- [Problem to work on]
Exactly the lines from the one containing "Open the Bug Out Bag List button" through the end of the records must be reproduced; leave out all pictures.
[Dataset records]
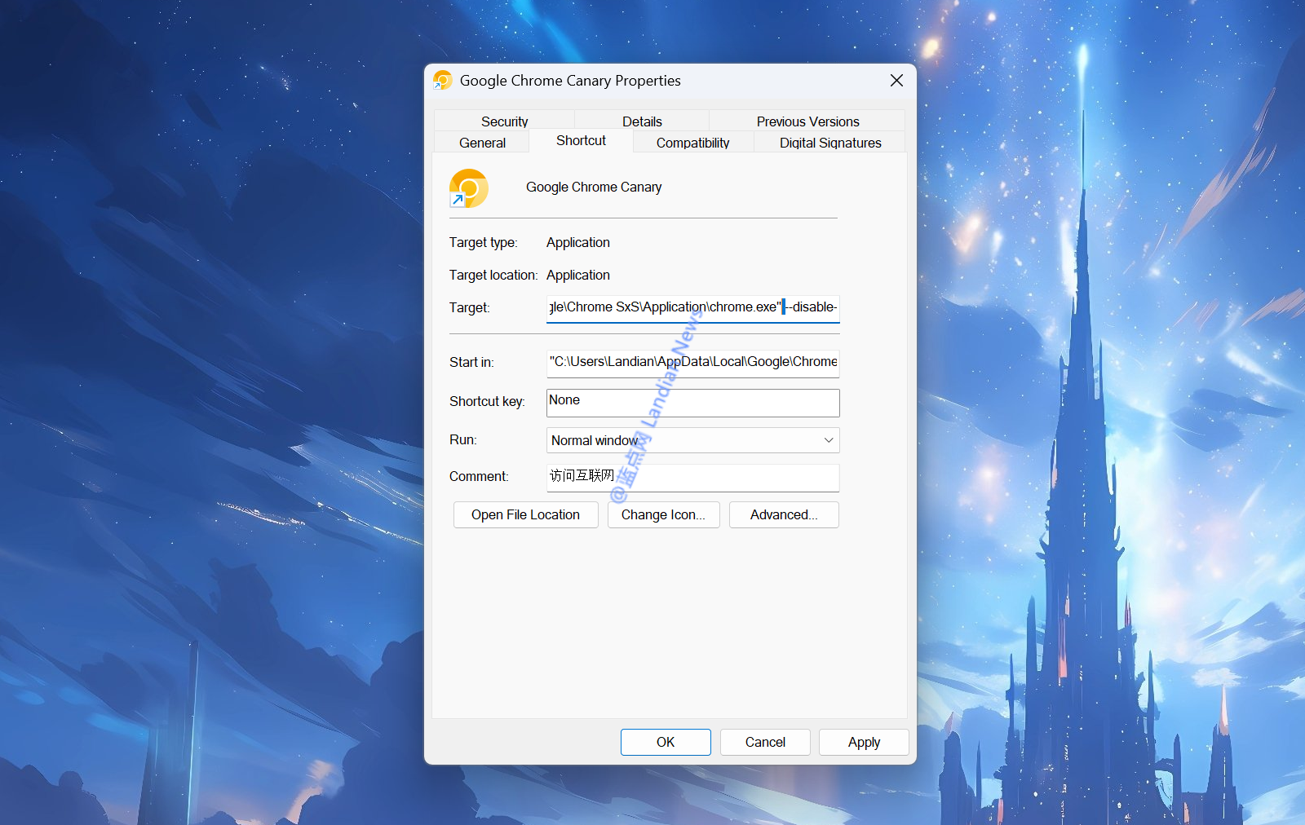This screenshot has width=1305, height=825.
Task: Click the Apply button
Action: 864,742
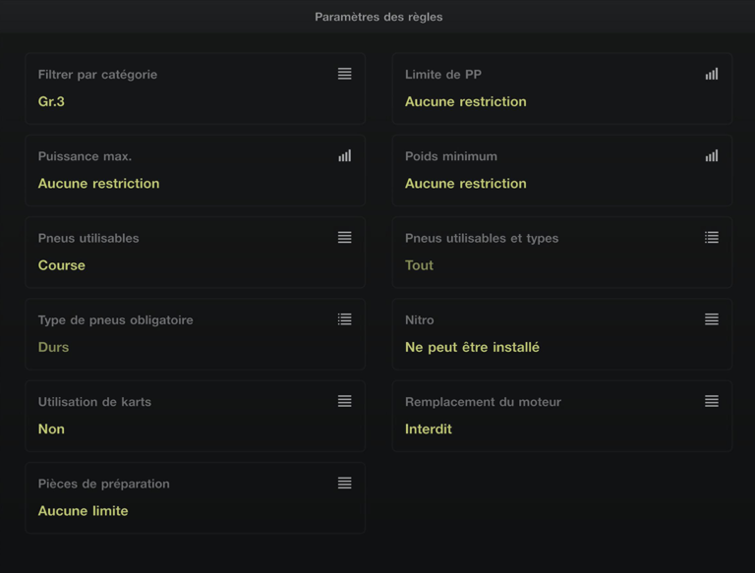Click bar-chart icon next to Limite de PP
Viewport: 755px width, 573px height.
click(x=711, y=74)
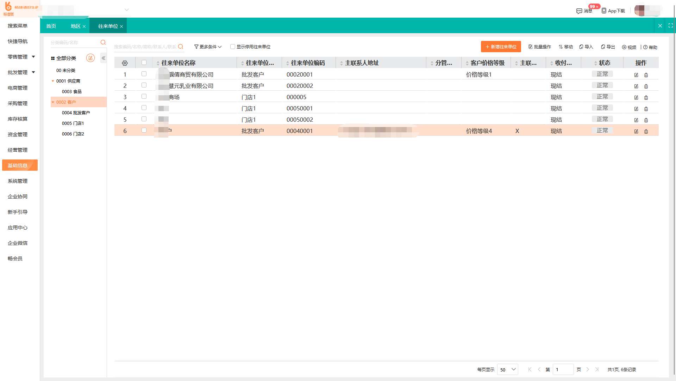Image resolution: width=676 pixels, height=381 pixels.
Task: Click the page size 50 dropdown
Action: coord(507,369)
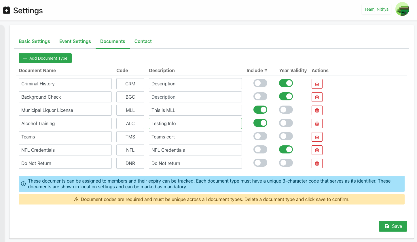Click the user avatar in header

[402, 9]
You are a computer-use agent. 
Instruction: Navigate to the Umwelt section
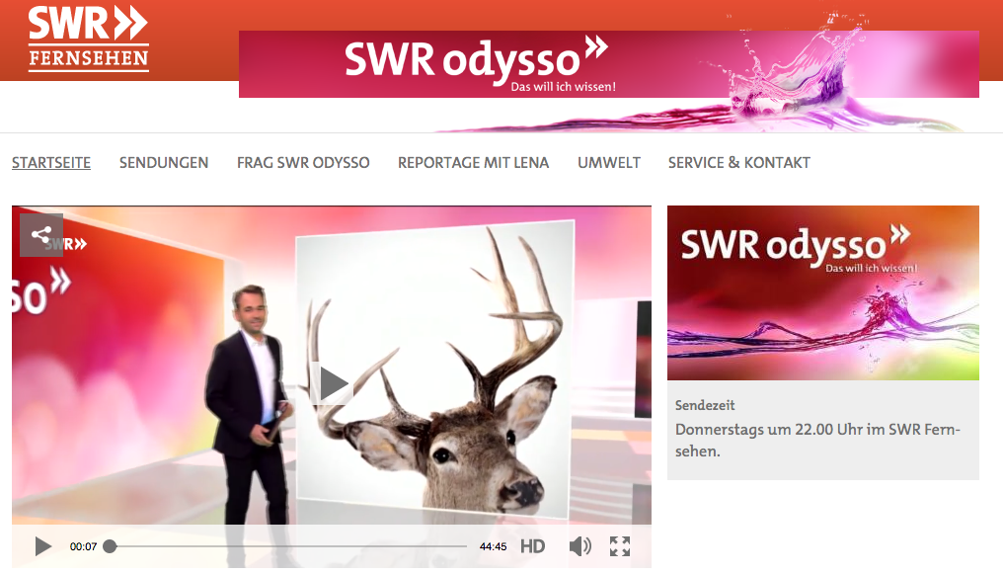[x=609, y=163]
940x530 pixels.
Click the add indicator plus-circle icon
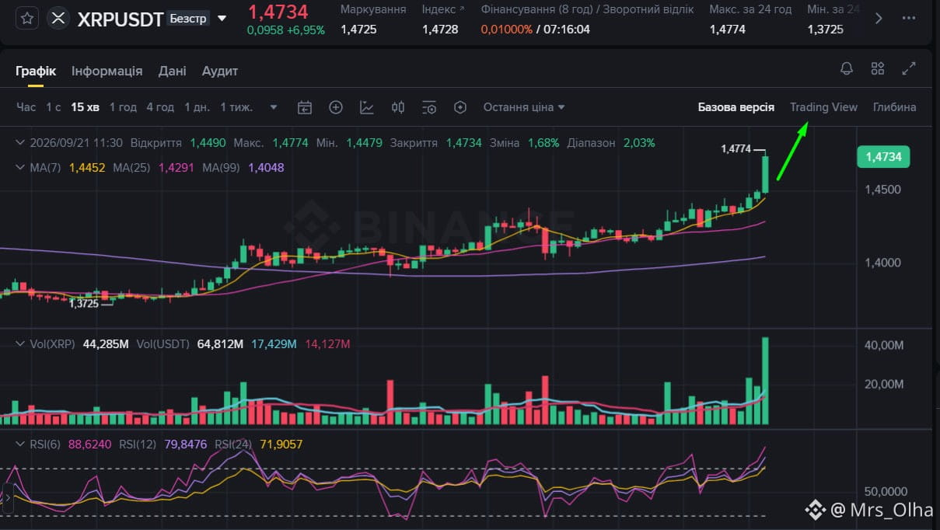coord(336,107)
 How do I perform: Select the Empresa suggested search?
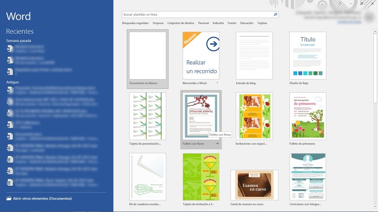point(158,24)
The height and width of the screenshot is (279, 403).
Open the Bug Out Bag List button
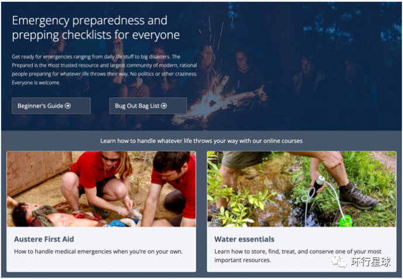(148, 106)
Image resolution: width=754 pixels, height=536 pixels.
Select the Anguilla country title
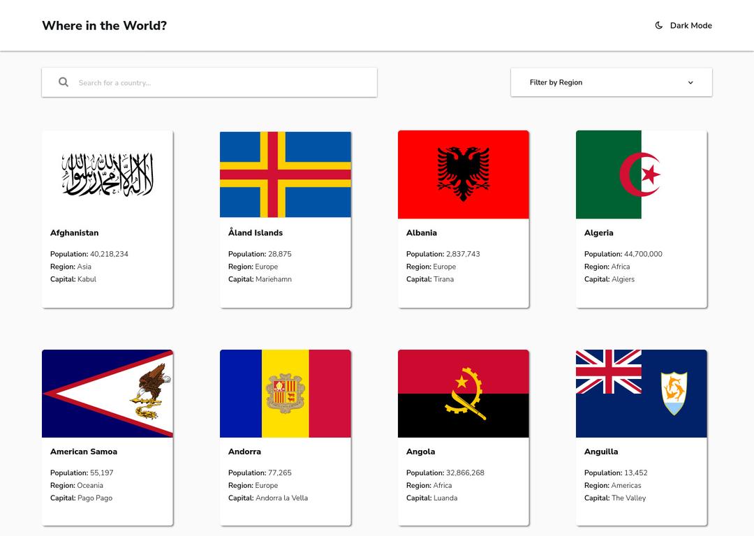coord(601,452)
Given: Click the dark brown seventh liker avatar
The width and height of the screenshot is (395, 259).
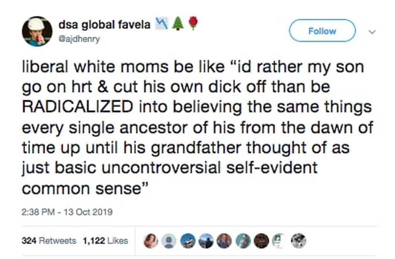Looking at the screenshot, I should pos(262,241).

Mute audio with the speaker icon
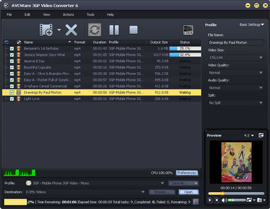224,200
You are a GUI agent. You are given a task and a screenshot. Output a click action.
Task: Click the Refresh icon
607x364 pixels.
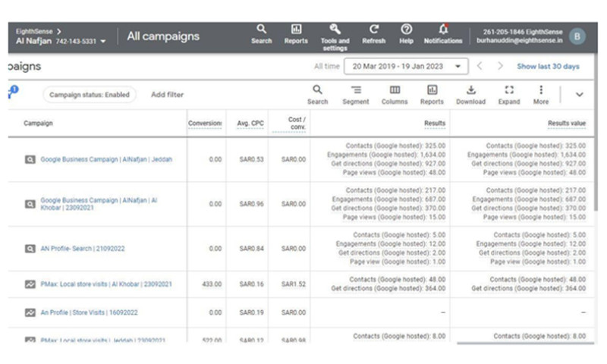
[/Dataset records]
- [Answer for the task]
Open the Bug Out Bag List button
(148, 106)
Image resolution: width=754 pixels, height=536 pixels.
Select the Anguilla country title
coord(601,452)
Given: Click the dark brown seventh liker avatar
The width and height of the screenshot is (395, 259).
Looking at the screenshot, I should pos(262,241).

Mute audio with the speaker icon
224,200
You are a GUI agent. You are given a task and a screenshot. Output a click action.
Task: Click the Refresh icon
607x364 pixels.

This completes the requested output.